In any combination of the above embodiments of the system, the knowledge graph further comprises edge weights corresponding to a strength of each interaction and relationship, each of the nodes ranked by importance, and each feature stored with respect to each node corresponding to each of the plurality of data objects, each feature indicating an action of the user with respect to the node.

In any combination of the above embodiments of the system, determining the set of candidate topics further comprises: removing topics from the set of candidate topics corresponding to each of the plurality of data objects without activity within a threshold period of time; removing topics from the set of candidate topics below a threshold quality value; removing topics from the set of candidate topics from a single source of in the plurality of data objects; and merging similar topics of the set of candidate topics.

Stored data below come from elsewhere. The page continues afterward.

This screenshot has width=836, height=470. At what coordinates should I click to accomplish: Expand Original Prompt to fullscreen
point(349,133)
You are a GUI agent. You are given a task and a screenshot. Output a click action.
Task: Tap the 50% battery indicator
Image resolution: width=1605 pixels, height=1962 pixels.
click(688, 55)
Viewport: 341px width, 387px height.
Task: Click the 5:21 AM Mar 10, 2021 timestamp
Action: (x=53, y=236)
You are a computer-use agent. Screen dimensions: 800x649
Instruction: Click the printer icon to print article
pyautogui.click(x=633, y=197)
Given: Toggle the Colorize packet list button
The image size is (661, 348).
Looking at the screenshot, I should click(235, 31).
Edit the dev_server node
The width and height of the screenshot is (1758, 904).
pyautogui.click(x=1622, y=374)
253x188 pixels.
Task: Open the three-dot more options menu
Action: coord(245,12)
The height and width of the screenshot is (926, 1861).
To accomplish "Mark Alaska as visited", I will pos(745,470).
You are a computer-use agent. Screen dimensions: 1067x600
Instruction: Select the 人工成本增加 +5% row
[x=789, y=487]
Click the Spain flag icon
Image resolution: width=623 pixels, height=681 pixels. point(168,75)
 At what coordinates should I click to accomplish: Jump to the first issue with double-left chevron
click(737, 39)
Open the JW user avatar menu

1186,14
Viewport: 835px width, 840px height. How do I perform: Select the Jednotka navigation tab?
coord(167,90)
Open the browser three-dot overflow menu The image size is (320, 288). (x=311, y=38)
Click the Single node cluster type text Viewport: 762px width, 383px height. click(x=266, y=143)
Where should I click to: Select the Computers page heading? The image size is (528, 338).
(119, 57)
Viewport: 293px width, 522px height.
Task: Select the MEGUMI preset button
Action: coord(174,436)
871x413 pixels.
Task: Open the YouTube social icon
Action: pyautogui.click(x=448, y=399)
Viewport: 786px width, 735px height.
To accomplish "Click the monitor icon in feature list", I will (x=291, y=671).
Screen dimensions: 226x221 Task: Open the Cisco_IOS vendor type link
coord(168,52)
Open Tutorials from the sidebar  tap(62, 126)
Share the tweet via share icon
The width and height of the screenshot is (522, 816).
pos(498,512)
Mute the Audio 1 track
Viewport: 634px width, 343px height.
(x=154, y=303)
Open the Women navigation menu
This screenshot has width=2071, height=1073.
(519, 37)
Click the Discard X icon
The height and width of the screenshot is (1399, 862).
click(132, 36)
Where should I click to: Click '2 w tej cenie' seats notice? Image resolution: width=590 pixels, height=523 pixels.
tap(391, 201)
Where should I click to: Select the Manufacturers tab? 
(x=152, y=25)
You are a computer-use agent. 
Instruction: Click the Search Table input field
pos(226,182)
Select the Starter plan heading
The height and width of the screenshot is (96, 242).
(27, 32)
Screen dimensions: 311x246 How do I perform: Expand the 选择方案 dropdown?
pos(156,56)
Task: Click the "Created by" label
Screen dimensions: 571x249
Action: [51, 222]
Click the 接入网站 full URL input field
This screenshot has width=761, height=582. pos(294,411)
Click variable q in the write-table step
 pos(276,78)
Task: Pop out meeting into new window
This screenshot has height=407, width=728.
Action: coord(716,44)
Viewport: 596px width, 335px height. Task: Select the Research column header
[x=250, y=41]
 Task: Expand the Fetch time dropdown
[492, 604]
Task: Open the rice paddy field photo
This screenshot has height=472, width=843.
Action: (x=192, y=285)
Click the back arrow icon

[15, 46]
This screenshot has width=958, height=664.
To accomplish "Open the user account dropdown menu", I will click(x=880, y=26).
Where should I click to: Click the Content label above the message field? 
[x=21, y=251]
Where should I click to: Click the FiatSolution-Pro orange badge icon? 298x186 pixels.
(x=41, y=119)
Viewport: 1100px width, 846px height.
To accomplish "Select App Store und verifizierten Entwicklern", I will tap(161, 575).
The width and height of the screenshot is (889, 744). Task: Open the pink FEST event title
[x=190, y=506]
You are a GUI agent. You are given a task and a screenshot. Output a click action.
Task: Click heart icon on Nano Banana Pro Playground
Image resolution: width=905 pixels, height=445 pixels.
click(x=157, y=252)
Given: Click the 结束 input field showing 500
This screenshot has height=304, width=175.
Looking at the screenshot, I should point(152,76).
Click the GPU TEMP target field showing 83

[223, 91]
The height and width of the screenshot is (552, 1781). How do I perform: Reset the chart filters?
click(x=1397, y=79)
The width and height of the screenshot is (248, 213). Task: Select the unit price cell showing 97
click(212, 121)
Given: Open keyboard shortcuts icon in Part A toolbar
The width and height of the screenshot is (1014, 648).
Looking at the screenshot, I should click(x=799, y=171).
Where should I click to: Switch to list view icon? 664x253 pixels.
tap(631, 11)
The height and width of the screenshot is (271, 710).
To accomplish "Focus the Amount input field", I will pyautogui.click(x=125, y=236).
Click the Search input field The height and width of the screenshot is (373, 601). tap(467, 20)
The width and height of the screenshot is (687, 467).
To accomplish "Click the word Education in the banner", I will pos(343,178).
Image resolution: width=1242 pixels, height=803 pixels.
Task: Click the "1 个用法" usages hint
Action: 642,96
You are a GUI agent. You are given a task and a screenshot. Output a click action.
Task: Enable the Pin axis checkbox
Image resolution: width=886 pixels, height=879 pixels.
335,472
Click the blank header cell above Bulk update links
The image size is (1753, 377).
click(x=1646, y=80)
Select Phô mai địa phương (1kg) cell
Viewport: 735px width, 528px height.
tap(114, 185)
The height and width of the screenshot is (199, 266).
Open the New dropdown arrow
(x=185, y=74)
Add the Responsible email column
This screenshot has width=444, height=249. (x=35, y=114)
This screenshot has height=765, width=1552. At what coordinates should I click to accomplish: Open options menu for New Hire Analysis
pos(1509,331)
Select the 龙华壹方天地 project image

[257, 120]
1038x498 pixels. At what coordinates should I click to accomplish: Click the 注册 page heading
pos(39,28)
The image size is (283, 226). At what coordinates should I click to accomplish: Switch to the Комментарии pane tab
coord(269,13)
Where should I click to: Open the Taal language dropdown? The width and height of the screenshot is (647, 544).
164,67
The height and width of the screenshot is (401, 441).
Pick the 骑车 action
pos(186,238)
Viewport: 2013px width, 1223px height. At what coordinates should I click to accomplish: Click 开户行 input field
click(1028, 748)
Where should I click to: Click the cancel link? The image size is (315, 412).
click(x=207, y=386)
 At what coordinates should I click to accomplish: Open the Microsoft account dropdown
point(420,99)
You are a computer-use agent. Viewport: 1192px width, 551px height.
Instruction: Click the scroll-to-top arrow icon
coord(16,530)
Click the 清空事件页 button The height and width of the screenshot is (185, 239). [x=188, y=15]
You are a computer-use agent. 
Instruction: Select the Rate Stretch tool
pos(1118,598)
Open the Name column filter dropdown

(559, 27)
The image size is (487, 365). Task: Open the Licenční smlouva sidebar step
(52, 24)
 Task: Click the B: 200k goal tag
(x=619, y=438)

In any combination of the above embodiments of the system, merging similar topics of the set of candidate topics further comprises: merging triples of similar topics of the set of candidate topics when a Jaccard distance between any pair of topics in the triples of similar topics is below a certain threshold; removing topics of the set of candidate topics contained within other topics of the set of candidate topics; and clustering topics in the set of candidate topics by their Levenshtein distance.

In any combination of the above embodiments of the system, determining the set of candidate topics further comprises: ranking each topic from the set of nodes using a PageRank algorithm based on keywords corresponding to each topic in the plurality of data objects; and determining each candidate topic of the set of candidate topics based on each topic from the set of nodes above a threshold ranking in the PageRank algorithm.

In any combination of the above embodiments of the system, determining the set of candidate topics further comprises: removing each candidate topic from the set of candidate topics inferred for above a threshold percentage of a set of the plurality of contacts.

In any combination of the above embodiments of the system, ranking the set of candidate topics for the particular contact further comprises: ranking each candidate topic in the set of candidate topics using term frequency-inverse document frequency.

In any combination of the above embodiments of the system, causing presentation of the first topic, from the number of topics associated with the particular contact, further comprises: displaying the first topic via a graphical user interface of an address book application, the first topic displayed in association with an indication of the particular contact; displaying the first topic via graphical user interface of a meeting application, the first topic displayed in association with the indication of the particular contact; or displaying the first topic via a graphical user interface of a communication application, the first topic displayed in proximity to the communication with the particular contact.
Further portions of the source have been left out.